(Stored dataset items)
■ ■ ■ ■ ■

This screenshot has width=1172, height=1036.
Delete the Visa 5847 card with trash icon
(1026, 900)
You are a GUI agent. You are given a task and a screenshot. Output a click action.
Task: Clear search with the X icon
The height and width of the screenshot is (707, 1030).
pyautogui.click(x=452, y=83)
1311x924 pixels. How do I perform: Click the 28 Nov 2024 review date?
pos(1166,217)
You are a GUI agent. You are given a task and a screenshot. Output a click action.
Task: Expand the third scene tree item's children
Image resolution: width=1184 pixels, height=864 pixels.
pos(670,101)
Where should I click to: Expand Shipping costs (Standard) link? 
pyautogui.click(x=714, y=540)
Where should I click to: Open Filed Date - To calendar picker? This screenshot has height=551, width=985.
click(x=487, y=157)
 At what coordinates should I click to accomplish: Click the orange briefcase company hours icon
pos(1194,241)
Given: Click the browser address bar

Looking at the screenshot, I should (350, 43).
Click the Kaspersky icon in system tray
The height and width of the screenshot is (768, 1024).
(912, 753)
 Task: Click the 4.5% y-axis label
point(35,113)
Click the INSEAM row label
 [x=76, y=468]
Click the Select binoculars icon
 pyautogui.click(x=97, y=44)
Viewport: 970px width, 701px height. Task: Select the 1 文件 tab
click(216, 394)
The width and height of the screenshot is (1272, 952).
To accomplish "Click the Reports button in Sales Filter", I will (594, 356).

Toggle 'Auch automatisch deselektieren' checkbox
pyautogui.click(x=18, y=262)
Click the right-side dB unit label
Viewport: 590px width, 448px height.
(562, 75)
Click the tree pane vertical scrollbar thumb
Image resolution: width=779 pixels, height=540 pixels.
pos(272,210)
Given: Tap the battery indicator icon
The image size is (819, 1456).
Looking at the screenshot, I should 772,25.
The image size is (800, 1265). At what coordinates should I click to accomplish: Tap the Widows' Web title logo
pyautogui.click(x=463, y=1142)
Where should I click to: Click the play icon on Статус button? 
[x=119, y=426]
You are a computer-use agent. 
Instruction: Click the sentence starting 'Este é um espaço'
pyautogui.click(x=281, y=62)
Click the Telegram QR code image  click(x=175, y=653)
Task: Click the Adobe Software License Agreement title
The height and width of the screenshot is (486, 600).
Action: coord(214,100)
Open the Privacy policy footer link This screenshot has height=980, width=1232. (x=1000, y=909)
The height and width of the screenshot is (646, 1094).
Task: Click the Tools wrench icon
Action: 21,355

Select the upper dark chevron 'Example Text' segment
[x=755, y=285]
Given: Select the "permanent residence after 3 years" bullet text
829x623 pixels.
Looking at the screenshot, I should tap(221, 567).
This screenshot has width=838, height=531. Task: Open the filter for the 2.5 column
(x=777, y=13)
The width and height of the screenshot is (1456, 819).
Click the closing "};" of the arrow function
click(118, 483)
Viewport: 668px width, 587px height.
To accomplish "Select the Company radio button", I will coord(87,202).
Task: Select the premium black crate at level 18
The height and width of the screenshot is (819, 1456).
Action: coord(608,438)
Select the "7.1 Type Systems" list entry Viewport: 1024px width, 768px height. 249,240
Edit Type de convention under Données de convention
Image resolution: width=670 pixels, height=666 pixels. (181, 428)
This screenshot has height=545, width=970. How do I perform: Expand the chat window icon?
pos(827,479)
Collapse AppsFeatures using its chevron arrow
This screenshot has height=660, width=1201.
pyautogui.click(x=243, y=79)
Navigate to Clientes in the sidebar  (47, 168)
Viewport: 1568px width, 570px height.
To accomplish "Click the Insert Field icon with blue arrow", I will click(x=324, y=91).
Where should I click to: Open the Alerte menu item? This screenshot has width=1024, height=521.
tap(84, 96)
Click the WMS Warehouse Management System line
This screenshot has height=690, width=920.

■ ■ ■ ■ ■

• _ASSIGNMENT_: An exact copy of every record above is needed. Write it out word for word.

• _EXPECTED ANSWER_:
This screenshot has width=1172, height=1036.
Delete the Visa 5847 card with trash icon
(1026, 900)
You are a GUI agent. You are given a task and a screenshot. Output a click action.
Task: Clear search with the X icon
The height and width of the screenshot is (707, 1030).
pyautogui.click(x=452, y=83)
1311x924 pixels. How do I perform: Click the 28 Nov 2024 review date?
pos(1166,217)
You are a GUI agent. You are given a task and a screenshot. Output a click action.
Task: Expand the third scene tree item's children
Image resolution: width=1184 pixels, height=864 pixels.
pos(670,101)
Where should I click to: Expand Shipping costs (Standard) link? 
pyautogui.click(x=714, y=540)
Where should I click to: Open Filed Date - To calendar picker? This screenshot has height=551, width=985.
click(x=487, y=157)
 At what coordinates should I click to accomplish: Click the orange briefcase company hours icon
pos(1194,241)
Given: Click the browser address bar

Looking at the screenshot, I should (350, 43).
Click the Kaspersky icon in system tray
The height and width of the screenshot is (768, 1024).
(912, 753)
 Task: Click the 4.5% y-axis label
point(35,113)
Click the INSEAM row label
 [x=76, y=468]
Click the Select binoculars icon
 pyautogui.click(x=97, y=44)
Viewport: 970px width, 701px height. Task: Select the 1 文件 tab
click(216, 394)
The width and height of the screenshot is (1272, 952).
To accomplish "Click the Reports button in Sales Filter", I will (594, 356).

Toggle 'Auch automatisch deselektieren' checkbox
pyautogui.click(x=18, y=262)
Click the right-side dB unit label
Viewport: 590px width, 448px height.
(562, 75)
Click the tree pane vertical scrollbar thumb
Image resolution: width=779 pixels, height=540 pixels.
pos(272,210)
Given: Tap the battery indicator icon
The image size is (819, 1456).
Looking at the screenshot, I should 772,25.
The image size is (800, 1265). At what coordinates should I click to accomplish: Tap the Widows' Web title logo
pyautogui.click(x=463, y=1142)
Where should I click to: Click the play icon on Статус button? 
[x=119, y=426]
You are a computer-use agent. 
Instruction: Click the sentence starting 'Este é um espaço'
pyautogui.click(x=281, y=62)
Click the Telegram QR code image  click(x=175, y=653)
Task: Click the Adobe Software License Agreement title
The height and width of the screenshot is (486, 600).
Action: coord(214,100)
Open the Privacy policy footer link This screenshot has height=980, width=1232. (x=1000, y=909)
The height and width of the screenshot is (646, 1094).
Task: Click the Tools wrench icon
Action: 21,355

Select the upper dark chevron 'Example Text' segment
[x=755, y=285]
Given: Select the "permanent residence after 3 years" bullet text
829x623 pixels.
Looking at the screenshot, I should tap(221, 567).
This screenshot has width=838, height=531. Task: Open the filter for the 2.5 column
(x=777, y=13)
The width and height of the screenshot is (1456, 819).
Click the closing "};" of the arrow function
click(118, 483)
Viewport: 668px width, 587px height.
To accomplish "Select the Company radio button", I will coord(87,202).
Task: Select the premium black crate at level 18
The height and width of the screenshot is (819, 1456).
Action: coord(608,438)
Select the "7.1 Type Systems" list entry Viewport: 1024px width, 768px height. 249,240
Edit Type de convention under Données de convention
Image resolution: width=670 pixels, height=666 pixels. (181, 428)
This screenshot has height=545, width=970. How do I perform: Expand the chat window icon?
pos(827,479)
Collapse AppsFeatures using its chevron arrow
This screenshot has height=660, width=1201.
pyautogui.click(x=243, y=79)
Navigate to Clientes in the sidebar  (47, 168)
Viewport: 1568px width, 570px height.
To accomplish "Click the Insert Field icon with blue arrow", I will click(x=324, y=91).
Where should I click to: Open the Alerte menu item? This screenshot has width=1024, height=521.
tap(84, 96)
Click the WMS Warehouse Management System line
This screenshot has height=690, width=920.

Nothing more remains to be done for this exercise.